Greetings Economists,
On Feb 2, 2007, at 1:33 PM, Michael Perelman wrote:

that the company has a tightly
conceived model of what it wants. Separate teams assemble discrete parts that are expected to fit together like lego blocks. He says that they were successful in
doing this.

Doyle;
If one looks at Cusamano's reports they are trying to deal with the complaint of software re-use. The more tightly bound the software to discrete projects the less likely it is used for other projects, therefore the market gets constricted and quickly obsoleted. This is summed up in the term 'reuse'.

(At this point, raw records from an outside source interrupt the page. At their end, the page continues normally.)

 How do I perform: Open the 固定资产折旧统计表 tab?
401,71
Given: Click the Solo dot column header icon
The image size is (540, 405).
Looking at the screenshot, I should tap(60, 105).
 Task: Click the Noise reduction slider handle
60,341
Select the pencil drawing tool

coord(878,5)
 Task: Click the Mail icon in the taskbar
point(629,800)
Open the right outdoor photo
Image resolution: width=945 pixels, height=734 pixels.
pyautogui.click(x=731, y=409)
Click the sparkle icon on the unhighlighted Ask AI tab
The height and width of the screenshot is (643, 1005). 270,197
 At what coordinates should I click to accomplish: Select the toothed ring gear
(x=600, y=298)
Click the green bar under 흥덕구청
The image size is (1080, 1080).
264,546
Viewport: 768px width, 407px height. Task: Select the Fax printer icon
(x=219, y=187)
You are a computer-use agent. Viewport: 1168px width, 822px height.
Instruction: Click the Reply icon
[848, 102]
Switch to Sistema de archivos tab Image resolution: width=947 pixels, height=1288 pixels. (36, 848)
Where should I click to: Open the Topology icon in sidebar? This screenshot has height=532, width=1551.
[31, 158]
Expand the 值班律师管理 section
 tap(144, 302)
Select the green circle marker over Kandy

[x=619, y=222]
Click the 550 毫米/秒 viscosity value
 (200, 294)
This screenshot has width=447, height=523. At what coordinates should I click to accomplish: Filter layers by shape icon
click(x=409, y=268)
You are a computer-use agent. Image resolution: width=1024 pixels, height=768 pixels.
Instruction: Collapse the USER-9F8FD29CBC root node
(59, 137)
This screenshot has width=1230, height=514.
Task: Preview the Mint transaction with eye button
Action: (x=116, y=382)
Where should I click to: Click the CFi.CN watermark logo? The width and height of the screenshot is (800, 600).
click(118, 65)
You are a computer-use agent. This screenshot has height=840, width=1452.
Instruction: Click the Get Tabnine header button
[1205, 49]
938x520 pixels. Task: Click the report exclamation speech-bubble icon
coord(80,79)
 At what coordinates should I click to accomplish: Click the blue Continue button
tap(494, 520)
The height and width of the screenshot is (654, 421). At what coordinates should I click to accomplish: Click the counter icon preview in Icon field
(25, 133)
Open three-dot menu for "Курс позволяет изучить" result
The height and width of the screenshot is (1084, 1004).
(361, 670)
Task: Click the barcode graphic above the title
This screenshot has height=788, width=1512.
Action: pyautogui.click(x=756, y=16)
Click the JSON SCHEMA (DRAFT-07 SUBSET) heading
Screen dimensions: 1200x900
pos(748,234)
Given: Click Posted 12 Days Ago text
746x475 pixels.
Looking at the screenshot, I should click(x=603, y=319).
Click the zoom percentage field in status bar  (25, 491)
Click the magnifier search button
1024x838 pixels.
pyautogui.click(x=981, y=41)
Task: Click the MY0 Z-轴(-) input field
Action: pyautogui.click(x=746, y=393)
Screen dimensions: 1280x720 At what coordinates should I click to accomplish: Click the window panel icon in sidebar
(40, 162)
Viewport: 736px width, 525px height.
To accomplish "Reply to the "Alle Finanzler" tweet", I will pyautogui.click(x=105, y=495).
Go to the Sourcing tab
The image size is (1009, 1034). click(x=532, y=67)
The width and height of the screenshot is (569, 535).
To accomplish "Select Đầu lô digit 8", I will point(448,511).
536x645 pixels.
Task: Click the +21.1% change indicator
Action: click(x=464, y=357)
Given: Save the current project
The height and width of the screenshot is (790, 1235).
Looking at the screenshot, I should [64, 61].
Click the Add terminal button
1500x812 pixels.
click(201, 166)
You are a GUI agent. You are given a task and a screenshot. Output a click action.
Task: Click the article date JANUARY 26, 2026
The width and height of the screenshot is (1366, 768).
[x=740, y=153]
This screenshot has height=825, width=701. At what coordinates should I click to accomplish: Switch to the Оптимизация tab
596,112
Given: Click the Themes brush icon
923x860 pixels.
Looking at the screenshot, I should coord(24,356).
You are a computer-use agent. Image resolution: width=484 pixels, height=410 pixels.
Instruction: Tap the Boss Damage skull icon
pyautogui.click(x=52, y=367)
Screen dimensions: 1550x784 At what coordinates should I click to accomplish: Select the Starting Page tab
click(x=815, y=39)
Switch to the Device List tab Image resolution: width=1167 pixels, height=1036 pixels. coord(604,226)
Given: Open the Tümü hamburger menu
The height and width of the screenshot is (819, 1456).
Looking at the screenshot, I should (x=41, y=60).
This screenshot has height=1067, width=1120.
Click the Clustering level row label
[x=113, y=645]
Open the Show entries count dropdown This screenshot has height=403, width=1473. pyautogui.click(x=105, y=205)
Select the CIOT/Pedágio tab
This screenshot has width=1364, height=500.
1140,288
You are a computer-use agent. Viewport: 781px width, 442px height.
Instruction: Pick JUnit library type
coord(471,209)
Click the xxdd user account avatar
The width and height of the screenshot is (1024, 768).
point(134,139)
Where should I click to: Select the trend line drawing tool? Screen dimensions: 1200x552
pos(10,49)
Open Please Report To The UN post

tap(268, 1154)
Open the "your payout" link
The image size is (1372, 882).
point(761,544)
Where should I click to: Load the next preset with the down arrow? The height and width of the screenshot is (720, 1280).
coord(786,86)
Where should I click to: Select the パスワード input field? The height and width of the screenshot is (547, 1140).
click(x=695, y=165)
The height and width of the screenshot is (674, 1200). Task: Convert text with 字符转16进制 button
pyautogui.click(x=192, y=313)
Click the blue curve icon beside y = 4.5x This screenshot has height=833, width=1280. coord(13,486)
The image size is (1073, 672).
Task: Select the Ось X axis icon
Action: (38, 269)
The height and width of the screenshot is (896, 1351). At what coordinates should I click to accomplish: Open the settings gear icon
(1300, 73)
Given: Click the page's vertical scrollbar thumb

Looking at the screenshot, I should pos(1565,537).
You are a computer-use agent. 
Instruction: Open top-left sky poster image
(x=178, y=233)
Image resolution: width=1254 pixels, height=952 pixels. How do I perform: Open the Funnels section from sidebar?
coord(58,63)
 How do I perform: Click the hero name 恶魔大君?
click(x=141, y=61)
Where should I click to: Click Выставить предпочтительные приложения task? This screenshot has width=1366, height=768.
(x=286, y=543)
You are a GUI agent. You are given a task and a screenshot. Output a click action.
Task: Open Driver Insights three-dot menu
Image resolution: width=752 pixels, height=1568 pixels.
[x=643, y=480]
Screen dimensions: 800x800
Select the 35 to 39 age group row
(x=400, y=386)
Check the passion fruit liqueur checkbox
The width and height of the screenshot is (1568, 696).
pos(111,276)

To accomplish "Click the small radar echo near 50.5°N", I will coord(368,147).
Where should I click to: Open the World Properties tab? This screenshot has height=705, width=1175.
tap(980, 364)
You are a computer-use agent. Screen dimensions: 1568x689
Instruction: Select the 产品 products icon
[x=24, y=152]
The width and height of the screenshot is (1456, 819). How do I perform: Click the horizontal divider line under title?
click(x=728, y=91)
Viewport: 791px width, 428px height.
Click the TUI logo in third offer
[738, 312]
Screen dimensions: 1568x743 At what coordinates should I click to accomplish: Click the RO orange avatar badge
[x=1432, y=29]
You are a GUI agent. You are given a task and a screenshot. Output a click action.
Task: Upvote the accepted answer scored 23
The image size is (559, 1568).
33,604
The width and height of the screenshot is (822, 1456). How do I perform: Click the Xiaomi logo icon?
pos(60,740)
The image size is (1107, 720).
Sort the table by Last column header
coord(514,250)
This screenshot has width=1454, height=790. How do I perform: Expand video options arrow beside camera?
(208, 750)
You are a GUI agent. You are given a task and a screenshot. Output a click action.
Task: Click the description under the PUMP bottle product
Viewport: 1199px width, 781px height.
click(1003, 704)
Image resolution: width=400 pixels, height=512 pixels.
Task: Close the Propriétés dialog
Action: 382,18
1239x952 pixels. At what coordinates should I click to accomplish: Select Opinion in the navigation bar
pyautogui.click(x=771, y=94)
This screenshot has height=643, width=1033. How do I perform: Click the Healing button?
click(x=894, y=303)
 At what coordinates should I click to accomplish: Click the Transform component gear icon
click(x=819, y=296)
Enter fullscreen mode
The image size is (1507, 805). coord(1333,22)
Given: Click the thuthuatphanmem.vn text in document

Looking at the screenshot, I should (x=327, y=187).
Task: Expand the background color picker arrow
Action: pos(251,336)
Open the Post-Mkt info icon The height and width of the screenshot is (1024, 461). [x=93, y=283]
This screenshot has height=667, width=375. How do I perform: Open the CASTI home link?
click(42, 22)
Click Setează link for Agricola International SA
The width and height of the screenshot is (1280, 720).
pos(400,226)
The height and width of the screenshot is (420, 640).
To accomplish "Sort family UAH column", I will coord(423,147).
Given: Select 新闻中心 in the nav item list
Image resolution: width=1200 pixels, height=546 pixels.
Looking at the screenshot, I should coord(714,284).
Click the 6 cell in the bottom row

quoting a blurb about Cusumano's analysis:
If you are starting out in the software business, Michael Cusumano has some advice for you: think hard about whether to specialize in products or services, and take a serious look at trends in the industry. For the past 20 years, Cusumano has been consulting with and researching some of the top high technology companies worldwide. He has seen software companies enter the market with a “killer application,” make some good profits, only to find their product “commoditized.” In one case he describes, the price of a software license fell from $1.5 million in 2000 to $250k today. And, he cautions, “in bad economic times, product sales can fall off a cliff.” So what works? “The only guaranteed revenues for software companies may be services and maintenance revenues,” Cusumano says. In fact, his research shows one company after another (PeopleSoft, Oracle, SAP, for instance) transitioning from products to services in order to survive. Cusumano has graphed so many of these corporate “criss crosses” that he considers them “life-cycle models.” Only one company, he says, has managed to stay exclusively true to product sales: Microsoft. To succeed, “most software products companies become services or hybrid companies…where you’ve got the basic product and build some custom features or a special interface, so the solution you’re selling becomes much stickier.”

Doyle;
The discrete parts idea is still motivating Simonyi in the intentional software companies springing up. I think the complex dynamic of general to specific is what is driving this process. Software like what Microsoft makes is supposed to be general purpose, everything but the kitchen sink, but a generalization of the process would not yield software so inaccurate and tied so strongly to a rigid market structure. The investment costs to change from XP to Vista is 6 billion. Or Intel being caught flat footed by AMD. Once committed to a strategy so far everyone seems to be unable to avoid the statics problem in the models. Microsoft junked Simonyi's ideas because it would have gutted dot net. IBM going to services touches on how flexible human workers are compared to the software and hardware.